TASK TO CARRY OUT:
Your answer should consist of each line below that contains the string "computer".

(Beginning of DATA RECORDS)

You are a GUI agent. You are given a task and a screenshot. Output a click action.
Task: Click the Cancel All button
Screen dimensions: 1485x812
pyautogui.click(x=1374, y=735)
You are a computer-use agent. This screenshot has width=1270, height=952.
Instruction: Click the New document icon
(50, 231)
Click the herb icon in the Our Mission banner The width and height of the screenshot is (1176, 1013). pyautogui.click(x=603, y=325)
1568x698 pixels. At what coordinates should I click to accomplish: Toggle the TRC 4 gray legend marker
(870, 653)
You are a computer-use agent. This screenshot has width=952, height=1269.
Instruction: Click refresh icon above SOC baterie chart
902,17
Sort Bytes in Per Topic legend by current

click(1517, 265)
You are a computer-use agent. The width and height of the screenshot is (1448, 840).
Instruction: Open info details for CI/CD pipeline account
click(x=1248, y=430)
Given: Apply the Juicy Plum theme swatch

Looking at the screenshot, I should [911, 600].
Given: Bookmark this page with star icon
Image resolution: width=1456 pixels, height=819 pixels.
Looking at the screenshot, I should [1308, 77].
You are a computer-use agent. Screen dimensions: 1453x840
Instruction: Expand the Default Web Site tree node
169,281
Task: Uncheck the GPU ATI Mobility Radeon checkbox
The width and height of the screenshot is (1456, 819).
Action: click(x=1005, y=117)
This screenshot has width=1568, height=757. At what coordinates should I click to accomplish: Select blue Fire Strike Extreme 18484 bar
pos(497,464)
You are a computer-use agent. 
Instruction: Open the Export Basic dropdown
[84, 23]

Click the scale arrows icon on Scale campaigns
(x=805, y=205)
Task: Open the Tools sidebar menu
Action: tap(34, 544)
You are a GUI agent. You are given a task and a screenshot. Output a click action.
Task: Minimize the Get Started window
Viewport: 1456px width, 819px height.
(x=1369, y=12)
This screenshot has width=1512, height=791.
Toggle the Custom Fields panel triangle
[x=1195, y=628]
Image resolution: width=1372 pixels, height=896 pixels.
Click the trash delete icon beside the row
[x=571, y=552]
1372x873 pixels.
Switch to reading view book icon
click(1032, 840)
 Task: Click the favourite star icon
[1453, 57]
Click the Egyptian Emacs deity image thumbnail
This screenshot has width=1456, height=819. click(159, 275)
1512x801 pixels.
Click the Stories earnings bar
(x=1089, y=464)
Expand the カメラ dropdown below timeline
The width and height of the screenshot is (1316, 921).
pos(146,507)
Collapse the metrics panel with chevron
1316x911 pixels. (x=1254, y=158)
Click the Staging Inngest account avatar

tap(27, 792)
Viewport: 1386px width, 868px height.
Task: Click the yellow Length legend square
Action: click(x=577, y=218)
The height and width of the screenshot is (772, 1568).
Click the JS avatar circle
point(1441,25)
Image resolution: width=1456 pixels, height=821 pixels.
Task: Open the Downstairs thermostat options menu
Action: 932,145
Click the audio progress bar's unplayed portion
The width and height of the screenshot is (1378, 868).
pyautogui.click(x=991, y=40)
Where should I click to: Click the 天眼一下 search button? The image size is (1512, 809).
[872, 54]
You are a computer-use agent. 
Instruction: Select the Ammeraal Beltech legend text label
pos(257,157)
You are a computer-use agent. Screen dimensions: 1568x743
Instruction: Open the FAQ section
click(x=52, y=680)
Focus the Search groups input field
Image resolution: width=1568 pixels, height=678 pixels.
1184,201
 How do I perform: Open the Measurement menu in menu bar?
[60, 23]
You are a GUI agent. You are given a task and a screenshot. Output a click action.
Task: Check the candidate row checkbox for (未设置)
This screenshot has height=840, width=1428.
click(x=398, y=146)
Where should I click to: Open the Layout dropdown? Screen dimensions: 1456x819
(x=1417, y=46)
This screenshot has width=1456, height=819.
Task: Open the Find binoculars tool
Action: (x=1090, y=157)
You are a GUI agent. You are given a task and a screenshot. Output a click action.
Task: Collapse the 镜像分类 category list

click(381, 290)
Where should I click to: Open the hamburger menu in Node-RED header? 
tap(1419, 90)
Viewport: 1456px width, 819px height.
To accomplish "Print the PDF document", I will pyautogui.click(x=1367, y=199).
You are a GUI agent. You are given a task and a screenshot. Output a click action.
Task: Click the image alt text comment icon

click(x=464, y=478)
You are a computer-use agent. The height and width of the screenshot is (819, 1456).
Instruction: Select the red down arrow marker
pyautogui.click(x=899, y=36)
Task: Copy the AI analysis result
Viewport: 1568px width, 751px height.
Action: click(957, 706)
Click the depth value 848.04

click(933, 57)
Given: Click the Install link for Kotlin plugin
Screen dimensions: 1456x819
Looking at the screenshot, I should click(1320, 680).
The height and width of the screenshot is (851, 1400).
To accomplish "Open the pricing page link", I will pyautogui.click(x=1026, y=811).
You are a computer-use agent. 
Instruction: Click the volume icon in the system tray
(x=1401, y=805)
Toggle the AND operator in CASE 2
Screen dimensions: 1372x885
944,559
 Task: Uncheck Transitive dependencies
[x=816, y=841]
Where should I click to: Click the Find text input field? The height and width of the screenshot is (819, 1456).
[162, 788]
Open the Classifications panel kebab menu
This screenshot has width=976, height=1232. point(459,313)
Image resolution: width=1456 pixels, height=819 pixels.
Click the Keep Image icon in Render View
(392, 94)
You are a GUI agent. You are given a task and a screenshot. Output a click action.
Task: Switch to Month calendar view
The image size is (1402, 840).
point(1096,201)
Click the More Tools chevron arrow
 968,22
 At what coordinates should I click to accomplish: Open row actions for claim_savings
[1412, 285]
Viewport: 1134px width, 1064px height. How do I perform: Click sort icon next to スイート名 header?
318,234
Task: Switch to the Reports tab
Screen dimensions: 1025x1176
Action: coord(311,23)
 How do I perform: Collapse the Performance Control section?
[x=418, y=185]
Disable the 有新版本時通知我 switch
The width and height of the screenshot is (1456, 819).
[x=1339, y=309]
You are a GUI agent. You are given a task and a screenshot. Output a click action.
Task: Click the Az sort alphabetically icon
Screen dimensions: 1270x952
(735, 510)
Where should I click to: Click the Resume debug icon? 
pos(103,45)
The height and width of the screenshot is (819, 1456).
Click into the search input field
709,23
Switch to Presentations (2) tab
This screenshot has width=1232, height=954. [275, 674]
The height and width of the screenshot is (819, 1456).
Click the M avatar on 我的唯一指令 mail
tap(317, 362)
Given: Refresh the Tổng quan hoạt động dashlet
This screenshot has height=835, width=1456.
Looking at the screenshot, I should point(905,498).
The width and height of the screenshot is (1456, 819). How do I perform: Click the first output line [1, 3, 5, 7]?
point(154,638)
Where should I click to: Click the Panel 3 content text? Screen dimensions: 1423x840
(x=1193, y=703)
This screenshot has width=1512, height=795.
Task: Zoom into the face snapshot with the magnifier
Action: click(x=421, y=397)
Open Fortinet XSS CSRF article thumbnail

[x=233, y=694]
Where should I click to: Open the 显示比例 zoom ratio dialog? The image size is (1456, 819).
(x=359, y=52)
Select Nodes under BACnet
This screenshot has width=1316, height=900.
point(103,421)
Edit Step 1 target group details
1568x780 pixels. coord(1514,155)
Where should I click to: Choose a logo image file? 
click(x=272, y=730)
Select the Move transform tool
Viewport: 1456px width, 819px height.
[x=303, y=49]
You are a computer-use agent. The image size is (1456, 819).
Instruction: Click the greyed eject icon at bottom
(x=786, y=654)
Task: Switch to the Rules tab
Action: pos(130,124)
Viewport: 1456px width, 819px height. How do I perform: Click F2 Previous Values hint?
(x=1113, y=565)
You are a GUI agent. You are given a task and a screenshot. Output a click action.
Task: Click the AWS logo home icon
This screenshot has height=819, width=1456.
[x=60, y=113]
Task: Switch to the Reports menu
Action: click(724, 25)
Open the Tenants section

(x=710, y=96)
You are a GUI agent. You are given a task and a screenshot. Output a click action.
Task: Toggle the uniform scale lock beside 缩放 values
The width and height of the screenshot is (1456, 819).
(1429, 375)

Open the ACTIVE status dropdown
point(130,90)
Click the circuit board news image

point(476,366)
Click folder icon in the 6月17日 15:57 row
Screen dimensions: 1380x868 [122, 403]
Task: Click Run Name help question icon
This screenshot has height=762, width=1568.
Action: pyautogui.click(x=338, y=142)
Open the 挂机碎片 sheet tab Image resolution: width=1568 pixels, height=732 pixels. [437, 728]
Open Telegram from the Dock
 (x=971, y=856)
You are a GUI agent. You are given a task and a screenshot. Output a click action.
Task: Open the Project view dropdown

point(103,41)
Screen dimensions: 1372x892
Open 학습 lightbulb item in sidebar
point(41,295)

(End of DATA RECORDS)

FINAL ANSWER:
You are a computer-use agent. This screenshot has width=1270, height=952.
You are a computer-use agent. This screenshot has width=952, height=1269.
You are a computer-use agent. The width and height of the screenshot is (1448, 840).
You are a computer-use agent. Screen dimensions: 1453x840
You are a computer-use agent. 
You are a computer-use agent. 
You are a computer-use agent. Screen dimensions: 1568x743
You are a computer-use agent. The height and width of the screenshot is (819, 1456).
You are a computer-use agent. 
You are a computer-use agent. The image size is (1456, 819).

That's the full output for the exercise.